## Objective
In the entries below, output the lines starting at the one containing "Where should I click to: Click the Save" and ending at the one containing "click(x=77, y=72)" as a JSON list of strings, one string per line, with blank lines left out.

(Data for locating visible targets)
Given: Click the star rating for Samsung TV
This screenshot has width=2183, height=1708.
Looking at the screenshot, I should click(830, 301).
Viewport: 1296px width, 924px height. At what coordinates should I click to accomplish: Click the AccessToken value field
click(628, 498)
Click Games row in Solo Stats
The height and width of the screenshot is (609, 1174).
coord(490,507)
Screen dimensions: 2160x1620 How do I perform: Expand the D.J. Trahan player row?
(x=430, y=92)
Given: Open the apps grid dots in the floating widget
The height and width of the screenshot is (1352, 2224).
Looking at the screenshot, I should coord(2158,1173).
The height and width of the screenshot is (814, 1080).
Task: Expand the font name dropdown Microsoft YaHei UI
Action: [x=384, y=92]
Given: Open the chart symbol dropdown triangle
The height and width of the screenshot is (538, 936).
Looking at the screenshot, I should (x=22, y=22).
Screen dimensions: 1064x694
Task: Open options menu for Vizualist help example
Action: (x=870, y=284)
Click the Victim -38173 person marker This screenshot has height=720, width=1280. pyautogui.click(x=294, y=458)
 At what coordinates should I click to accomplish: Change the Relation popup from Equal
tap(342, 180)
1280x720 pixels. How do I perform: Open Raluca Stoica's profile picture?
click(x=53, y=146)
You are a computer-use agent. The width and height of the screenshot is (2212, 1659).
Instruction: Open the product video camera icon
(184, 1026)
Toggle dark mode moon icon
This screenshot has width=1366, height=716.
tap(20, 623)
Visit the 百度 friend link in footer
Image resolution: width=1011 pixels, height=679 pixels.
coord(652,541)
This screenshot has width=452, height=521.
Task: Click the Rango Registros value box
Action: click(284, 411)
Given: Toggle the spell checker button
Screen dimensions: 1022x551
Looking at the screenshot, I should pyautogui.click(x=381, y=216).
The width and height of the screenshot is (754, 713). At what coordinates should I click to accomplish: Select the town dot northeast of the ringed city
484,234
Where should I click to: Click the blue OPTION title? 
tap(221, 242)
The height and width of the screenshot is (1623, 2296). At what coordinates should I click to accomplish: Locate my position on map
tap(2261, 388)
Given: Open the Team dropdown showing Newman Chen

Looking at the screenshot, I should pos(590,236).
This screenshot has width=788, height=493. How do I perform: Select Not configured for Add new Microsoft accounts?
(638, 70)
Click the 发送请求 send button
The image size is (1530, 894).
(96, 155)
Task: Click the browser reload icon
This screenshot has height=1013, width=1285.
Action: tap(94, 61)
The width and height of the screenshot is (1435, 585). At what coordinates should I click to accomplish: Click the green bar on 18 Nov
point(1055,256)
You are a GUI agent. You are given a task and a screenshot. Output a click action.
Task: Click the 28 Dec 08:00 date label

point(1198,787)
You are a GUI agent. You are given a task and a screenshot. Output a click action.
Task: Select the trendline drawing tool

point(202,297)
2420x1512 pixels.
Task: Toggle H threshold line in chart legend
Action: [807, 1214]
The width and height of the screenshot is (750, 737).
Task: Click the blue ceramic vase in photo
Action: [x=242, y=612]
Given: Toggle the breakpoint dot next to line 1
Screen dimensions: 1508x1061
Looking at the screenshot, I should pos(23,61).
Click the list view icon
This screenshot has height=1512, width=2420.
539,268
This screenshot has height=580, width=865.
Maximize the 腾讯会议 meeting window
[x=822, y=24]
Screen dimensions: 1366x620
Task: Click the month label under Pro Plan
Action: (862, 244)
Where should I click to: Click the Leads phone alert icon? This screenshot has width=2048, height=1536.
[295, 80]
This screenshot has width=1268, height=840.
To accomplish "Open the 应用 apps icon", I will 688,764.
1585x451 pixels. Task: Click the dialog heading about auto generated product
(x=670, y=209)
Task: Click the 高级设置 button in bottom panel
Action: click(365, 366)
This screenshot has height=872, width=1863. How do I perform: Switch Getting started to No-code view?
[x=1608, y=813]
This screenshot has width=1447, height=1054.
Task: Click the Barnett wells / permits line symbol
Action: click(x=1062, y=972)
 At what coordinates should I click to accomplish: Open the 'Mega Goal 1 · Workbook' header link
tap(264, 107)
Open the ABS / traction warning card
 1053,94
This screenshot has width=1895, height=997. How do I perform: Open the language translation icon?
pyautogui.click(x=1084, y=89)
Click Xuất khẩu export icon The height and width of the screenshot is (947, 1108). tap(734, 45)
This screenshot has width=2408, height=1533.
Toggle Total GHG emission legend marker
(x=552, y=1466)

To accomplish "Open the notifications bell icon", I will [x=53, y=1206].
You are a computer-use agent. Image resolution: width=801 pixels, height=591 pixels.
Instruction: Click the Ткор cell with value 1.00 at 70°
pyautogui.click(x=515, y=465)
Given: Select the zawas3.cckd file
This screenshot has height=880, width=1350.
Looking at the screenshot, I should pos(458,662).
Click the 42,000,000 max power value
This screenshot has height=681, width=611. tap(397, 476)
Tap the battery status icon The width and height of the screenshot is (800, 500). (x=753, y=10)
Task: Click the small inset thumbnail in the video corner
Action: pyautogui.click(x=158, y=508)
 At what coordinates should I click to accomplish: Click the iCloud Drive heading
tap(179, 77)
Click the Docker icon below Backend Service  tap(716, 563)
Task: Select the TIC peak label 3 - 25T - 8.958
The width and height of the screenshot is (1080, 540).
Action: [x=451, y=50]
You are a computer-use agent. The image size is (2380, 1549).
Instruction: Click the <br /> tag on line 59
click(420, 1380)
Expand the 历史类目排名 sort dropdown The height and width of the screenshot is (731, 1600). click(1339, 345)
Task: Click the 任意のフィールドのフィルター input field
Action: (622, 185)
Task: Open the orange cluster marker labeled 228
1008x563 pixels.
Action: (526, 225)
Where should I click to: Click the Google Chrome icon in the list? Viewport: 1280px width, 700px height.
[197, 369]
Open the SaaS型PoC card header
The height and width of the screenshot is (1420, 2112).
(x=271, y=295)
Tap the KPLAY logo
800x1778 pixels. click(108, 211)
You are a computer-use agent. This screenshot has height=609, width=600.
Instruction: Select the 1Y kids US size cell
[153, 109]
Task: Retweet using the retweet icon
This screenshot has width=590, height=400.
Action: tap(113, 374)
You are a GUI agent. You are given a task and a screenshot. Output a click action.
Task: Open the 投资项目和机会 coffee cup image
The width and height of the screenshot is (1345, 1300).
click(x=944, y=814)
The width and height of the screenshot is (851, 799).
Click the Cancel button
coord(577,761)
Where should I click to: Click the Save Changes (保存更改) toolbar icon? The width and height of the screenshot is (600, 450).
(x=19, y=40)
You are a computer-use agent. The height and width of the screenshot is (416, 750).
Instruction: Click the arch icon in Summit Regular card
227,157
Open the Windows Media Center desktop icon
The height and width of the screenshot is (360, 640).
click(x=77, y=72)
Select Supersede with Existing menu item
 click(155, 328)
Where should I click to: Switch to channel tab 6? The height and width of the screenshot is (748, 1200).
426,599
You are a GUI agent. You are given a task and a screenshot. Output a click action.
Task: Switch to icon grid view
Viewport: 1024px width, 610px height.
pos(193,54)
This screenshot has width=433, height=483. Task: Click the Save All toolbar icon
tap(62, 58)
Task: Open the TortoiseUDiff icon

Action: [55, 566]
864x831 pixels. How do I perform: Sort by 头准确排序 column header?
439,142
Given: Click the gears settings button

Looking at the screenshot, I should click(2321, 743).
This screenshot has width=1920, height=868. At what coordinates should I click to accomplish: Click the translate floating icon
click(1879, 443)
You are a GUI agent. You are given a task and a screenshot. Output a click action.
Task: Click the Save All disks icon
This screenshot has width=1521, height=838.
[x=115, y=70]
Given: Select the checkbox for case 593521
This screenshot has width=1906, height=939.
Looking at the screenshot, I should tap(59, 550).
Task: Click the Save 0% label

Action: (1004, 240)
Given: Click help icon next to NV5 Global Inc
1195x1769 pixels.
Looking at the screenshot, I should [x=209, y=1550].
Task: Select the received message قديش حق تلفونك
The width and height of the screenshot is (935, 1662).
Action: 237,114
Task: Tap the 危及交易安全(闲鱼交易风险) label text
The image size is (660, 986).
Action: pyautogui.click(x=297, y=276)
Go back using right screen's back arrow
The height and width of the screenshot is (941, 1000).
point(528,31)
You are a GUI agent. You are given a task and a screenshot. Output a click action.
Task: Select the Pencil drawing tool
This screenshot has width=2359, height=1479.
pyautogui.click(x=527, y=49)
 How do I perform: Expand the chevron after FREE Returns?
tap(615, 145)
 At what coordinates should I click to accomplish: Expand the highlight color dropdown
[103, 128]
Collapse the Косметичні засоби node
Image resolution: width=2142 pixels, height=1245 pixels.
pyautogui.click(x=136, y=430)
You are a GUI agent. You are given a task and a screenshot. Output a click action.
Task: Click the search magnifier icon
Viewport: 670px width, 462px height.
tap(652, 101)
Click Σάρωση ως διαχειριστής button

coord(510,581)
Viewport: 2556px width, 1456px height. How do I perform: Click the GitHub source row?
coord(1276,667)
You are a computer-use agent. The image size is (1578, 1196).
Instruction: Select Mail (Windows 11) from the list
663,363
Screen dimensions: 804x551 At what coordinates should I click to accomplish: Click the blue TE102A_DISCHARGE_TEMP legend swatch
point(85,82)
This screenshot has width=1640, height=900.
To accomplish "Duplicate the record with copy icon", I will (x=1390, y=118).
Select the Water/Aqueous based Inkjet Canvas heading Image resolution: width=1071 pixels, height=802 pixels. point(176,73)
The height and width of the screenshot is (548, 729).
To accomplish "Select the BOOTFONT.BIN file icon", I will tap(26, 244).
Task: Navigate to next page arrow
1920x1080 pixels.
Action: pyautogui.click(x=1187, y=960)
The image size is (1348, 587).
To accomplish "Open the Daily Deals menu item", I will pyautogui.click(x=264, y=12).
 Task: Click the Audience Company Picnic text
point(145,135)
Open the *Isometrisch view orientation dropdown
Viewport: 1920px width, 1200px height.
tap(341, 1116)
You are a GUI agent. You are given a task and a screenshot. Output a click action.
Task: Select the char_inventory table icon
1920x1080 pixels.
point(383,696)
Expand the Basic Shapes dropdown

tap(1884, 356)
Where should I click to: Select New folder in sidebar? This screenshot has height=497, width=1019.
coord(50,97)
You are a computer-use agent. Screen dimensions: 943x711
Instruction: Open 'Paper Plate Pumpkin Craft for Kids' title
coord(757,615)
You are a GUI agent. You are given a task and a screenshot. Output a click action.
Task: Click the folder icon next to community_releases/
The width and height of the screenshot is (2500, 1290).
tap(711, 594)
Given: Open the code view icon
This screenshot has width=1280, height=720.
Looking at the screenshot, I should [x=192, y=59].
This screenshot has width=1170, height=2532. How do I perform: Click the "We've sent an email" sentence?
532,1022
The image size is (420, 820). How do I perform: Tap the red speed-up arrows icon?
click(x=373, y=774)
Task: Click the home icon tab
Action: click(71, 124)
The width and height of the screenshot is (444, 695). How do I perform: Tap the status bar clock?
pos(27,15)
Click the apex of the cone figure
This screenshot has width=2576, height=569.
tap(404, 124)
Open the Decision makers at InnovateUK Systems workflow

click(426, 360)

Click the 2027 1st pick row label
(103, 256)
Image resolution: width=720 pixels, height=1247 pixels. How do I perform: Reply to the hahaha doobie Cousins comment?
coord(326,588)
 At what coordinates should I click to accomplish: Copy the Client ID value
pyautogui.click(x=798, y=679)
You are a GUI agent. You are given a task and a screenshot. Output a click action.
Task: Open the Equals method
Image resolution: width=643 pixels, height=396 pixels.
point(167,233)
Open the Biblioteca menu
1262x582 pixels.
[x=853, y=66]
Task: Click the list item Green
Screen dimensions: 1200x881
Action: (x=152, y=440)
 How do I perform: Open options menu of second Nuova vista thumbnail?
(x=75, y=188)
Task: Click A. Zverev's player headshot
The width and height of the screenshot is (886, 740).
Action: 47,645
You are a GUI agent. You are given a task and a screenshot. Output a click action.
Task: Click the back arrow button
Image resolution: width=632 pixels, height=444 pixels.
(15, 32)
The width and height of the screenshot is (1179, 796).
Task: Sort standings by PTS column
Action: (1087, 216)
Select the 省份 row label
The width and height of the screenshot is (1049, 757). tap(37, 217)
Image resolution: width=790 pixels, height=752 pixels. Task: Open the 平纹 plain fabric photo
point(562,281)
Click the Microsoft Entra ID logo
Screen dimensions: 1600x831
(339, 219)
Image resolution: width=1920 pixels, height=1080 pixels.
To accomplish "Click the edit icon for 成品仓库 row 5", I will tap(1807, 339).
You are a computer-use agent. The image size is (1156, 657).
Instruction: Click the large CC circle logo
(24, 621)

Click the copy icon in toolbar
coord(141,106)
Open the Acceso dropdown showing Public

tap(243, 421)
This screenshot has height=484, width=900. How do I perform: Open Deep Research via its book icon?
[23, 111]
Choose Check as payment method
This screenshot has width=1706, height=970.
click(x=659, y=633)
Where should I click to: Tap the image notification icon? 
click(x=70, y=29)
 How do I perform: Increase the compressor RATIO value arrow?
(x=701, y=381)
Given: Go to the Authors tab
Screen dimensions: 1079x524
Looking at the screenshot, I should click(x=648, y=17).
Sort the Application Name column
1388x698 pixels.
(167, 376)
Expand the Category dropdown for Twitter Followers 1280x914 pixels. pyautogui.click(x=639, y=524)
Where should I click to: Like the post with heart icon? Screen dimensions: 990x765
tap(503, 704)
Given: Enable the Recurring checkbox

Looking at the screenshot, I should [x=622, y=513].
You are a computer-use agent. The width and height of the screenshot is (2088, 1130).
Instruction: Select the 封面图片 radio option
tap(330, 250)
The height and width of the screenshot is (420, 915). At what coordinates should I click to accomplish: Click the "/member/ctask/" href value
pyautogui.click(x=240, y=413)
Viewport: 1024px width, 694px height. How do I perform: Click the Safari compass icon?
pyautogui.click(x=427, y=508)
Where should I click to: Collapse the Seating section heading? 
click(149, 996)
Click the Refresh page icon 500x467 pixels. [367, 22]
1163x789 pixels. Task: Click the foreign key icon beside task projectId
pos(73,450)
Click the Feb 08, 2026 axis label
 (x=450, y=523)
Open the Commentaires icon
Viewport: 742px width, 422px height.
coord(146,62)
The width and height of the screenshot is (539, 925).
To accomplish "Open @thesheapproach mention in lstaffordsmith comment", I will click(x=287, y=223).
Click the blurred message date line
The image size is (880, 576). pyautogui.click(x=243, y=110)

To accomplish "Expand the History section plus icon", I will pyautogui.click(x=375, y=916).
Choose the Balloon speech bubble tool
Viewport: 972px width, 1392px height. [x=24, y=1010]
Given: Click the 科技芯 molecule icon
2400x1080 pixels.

## Written solution
[
  "Where should I click to: Click the Save Changes (保存更改) toolbar icon? The width and height of the screenshot is (600, 450).",
  "(x=19, y=40)",
  "You are a computer-use agent. The height and width of the screenshot is (416, 750).",
  "Instruction: Click the arch icon in Summit Regular card",
  "227,157",
  "Open the Windows Media Center desktop icon",
  "The height and width of the screenshot is (360, 640).",
  "click(x=77, y=72)"
]